In December 2004, the International Organization of Securities Commissions (IOSCO) published a Code of Conduct for CRAs that, among other things, is designed to address the types of conflicts of interest that CRAs face. All of the major CRAs have agreed to sign on to this Code of Conduct and it has been praised by regulators ranging from the European Commission to the U.S. Securities and Exchange Commission.

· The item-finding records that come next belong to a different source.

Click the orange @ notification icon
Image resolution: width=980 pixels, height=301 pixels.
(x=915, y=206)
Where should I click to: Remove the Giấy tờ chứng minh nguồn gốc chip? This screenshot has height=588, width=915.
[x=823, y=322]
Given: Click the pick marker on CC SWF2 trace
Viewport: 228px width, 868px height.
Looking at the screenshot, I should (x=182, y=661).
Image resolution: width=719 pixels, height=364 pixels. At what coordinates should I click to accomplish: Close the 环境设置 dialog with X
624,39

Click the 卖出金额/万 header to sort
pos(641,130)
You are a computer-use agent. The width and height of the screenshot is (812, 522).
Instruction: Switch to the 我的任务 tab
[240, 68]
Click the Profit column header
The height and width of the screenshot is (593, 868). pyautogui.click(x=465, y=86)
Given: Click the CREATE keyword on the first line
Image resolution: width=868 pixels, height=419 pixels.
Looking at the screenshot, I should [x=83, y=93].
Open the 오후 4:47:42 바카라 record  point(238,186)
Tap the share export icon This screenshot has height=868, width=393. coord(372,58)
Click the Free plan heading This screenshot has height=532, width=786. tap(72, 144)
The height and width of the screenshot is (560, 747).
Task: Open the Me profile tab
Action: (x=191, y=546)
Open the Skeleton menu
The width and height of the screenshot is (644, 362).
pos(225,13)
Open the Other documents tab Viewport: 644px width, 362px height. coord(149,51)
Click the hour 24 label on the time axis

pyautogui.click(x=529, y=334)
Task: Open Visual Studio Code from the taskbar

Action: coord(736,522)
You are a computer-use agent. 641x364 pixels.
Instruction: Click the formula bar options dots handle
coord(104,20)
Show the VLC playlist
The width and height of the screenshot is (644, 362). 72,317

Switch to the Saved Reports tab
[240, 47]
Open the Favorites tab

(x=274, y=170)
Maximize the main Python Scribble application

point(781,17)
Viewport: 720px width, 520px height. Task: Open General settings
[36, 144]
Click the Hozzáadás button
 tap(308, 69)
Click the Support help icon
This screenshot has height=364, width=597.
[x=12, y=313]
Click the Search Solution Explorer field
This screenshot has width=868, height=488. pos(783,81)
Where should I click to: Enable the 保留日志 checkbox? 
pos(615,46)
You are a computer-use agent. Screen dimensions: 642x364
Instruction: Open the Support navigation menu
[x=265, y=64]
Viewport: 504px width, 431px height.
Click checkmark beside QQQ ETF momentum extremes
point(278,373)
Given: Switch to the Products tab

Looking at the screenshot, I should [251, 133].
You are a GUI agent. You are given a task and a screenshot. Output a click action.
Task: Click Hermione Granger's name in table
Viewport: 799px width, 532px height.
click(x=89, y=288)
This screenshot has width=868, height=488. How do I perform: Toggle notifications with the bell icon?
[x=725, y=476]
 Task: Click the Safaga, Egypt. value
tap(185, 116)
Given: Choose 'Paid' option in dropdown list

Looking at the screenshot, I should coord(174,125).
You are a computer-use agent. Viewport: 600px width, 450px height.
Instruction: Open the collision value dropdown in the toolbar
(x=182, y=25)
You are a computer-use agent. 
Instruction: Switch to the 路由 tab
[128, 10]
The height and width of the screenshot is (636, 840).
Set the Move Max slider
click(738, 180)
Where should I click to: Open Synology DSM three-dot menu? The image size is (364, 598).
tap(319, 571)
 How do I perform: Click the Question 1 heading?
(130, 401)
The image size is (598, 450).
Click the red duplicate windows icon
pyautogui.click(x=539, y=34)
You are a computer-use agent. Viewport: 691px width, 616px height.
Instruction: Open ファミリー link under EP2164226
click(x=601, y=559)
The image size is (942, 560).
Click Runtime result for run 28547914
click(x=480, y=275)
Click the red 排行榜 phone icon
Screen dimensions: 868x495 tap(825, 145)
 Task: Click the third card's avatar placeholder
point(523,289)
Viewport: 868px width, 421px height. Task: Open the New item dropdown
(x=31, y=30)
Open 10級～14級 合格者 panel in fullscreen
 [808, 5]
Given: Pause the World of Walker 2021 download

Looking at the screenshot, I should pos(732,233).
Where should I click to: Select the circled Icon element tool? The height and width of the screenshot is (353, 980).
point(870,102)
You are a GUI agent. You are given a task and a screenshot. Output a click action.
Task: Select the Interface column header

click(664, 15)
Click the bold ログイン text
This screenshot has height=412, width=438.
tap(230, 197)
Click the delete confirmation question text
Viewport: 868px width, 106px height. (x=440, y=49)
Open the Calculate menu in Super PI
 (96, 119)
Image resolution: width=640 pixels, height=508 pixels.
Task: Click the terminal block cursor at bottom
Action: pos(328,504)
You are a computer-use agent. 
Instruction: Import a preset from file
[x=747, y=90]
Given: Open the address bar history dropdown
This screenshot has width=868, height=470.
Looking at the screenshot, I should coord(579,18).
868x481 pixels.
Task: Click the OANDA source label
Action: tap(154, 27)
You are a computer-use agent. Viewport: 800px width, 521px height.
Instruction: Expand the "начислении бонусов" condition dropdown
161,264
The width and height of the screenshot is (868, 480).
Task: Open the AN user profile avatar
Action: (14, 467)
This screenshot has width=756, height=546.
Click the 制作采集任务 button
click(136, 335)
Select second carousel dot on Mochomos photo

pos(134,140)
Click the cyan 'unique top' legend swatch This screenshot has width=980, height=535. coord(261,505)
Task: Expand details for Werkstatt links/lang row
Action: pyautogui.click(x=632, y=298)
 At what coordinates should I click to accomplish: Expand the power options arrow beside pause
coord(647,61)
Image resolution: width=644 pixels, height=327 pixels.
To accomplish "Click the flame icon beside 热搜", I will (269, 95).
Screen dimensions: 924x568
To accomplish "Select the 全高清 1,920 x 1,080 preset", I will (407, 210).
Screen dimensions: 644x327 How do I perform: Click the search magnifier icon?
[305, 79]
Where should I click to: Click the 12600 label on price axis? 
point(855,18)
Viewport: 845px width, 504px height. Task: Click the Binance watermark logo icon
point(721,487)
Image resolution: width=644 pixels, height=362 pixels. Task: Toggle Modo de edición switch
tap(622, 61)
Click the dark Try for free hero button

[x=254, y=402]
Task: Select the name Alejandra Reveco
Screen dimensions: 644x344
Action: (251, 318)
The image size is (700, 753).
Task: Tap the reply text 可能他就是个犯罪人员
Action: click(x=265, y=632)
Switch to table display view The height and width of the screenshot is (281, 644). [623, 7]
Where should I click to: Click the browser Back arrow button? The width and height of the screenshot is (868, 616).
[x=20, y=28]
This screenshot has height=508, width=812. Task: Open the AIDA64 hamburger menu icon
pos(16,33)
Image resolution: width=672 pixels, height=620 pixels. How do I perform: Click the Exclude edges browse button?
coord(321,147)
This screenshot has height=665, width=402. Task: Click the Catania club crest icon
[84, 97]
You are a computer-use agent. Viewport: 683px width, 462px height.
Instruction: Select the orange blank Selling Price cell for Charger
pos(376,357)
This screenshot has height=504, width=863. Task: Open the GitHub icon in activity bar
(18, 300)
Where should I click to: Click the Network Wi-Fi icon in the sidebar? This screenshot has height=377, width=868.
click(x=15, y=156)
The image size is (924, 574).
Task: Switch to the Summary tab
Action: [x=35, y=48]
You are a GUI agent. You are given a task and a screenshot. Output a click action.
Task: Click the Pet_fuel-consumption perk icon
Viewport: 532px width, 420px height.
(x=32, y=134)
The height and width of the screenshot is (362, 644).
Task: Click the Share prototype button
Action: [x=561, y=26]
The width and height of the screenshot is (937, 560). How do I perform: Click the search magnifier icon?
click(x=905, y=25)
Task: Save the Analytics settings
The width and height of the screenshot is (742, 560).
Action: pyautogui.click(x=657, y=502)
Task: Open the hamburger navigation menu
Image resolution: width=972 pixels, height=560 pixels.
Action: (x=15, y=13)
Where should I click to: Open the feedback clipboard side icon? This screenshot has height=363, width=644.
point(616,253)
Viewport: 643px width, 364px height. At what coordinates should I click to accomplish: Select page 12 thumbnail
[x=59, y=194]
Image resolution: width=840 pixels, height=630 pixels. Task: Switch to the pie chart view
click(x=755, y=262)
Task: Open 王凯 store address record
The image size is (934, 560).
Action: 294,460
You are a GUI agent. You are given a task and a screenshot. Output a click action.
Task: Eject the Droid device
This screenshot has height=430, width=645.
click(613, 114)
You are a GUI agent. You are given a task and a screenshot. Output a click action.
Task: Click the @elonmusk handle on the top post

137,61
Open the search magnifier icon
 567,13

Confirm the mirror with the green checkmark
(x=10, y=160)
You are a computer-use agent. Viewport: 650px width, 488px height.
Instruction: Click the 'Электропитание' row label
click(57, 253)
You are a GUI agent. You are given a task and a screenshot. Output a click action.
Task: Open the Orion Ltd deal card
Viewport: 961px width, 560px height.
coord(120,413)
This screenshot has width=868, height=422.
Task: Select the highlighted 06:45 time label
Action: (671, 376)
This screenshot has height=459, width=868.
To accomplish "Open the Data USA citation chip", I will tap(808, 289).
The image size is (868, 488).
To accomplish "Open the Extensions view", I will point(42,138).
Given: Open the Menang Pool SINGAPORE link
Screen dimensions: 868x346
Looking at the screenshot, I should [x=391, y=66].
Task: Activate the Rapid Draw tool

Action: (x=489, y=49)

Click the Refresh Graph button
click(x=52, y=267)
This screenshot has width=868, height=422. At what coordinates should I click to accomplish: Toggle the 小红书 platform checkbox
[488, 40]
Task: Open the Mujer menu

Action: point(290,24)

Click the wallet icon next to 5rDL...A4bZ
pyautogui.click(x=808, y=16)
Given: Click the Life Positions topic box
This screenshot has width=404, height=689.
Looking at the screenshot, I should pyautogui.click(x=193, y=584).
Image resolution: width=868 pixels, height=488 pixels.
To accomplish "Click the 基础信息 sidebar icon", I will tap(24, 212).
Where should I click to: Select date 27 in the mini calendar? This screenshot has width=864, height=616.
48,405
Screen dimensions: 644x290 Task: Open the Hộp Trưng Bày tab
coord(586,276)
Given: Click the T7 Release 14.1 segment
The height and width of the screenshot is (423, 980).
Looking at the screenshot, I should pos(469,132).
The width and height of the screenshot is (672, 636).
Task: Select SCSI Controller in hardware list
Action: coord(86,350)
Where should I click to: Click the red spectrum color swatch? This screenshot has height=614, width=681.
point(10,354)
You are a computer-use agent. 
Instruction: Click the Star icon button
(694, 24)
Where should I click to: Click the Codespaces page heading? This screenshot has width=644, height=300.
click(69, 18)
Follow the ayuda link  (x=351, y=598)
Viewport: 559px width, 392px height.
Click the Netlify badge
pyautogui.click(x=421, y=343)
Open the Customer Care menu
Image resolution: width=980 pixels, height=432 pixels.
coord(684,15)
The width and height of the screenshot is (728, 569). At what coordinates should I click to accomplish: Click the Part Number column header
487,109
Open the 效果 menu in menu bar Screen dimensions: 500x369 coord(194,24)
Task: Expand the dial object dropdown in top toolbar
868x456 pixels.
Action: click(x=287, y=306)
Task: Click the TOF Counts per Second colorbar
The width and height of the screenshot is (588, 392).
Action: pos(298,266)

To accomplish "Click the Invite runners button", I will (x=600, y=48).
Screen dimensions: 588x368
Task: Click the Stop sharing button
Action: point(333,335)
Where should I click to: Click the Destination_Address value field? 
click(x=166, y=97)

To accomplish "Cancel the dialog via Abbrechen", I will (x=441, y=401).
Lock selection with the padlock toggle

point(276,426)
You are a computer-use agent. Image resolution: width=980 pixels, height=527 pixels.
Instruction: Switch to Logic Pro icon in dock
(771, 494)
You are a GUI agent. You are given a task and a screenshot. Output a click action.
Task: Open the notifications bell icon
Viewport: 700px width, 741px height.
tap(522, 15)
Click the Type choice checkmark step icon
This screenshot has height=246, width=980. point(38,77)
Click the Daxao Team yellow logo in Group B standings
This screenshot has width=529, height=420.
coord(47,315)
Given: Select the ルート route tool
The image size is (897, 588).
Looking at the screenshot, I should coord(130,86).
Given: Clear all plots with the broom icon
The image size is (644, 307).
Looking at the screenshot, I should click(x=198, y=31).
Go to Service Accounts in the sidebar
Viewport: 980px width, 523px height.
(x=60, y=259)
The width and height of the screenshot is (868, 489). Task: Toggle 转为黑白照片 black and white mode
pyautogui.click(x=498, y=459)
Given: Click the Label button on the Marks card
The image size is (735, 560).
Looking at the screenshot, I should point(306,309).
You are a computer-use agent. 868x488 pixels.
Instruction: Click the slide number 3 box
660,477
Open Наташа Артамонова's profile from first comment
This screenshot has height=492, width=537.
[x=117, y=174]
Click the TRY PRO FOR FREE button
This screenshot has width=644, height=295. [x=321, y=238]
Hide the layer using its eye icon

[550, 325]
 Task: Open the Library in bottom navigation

Oligopoly produced by regulation
Agencies are sometimes accused of being oligopolists, because barriers to market entry are high and rating agency business is itself reputation-based (and the finance industry pays little attention to a rating that is not widely recognized). In 2003, the US SEC submitted a report to Congress detailing plans to launch an investigation into the anti-competitive practices of credit rating agencies and issues including conflicts of interest.Of the large agencies, only Moody's is a separate, publicly held corporation that discloses its financial results without dilution by non-ratings businesses, and its high profit margins (which at times have been greater than 50 percent of gross margin) can be construed as consistent with the type of returns one might expect in an industry which has high barriers to entry. Celebrated investor Warren Buffet described the company as “a natural duopoly,” with “incredible” pricing power, when asked by the Financial Crisis Inquiry Commission about his ownership of 15% of the company.
According to professor Frank Partnoy, the regulation of CRAs by the SEC and Federal Reserve Bank has eliminated competition between CRAs and practically forced market participants to use the services of the three big agencies, Standard and Poor's, Moody's and Fitch.
SEC Commissioner Kathleen Casey has said that these CRAs have acted much like Fannie Mae, Freddie Mac and other companies that dominate the market because of government actions. When the CRAs gave ratings that were "catastrophically misleading, the large rating agencies enjoyed their most profitable years ever during the past decade."
To solve this problem, Ms. Casey (and other such as NYU professor Lawrence White) have proposed removing the NRSRO rules completely. Professor Frank Partnoy suggests that the regulators use the results of the credit risk swap markets rather than the ratings of NRSROs.
The CRAs have made competing suggestions that would, instead, add further regulations that would make market entrance even more expensive than it is now.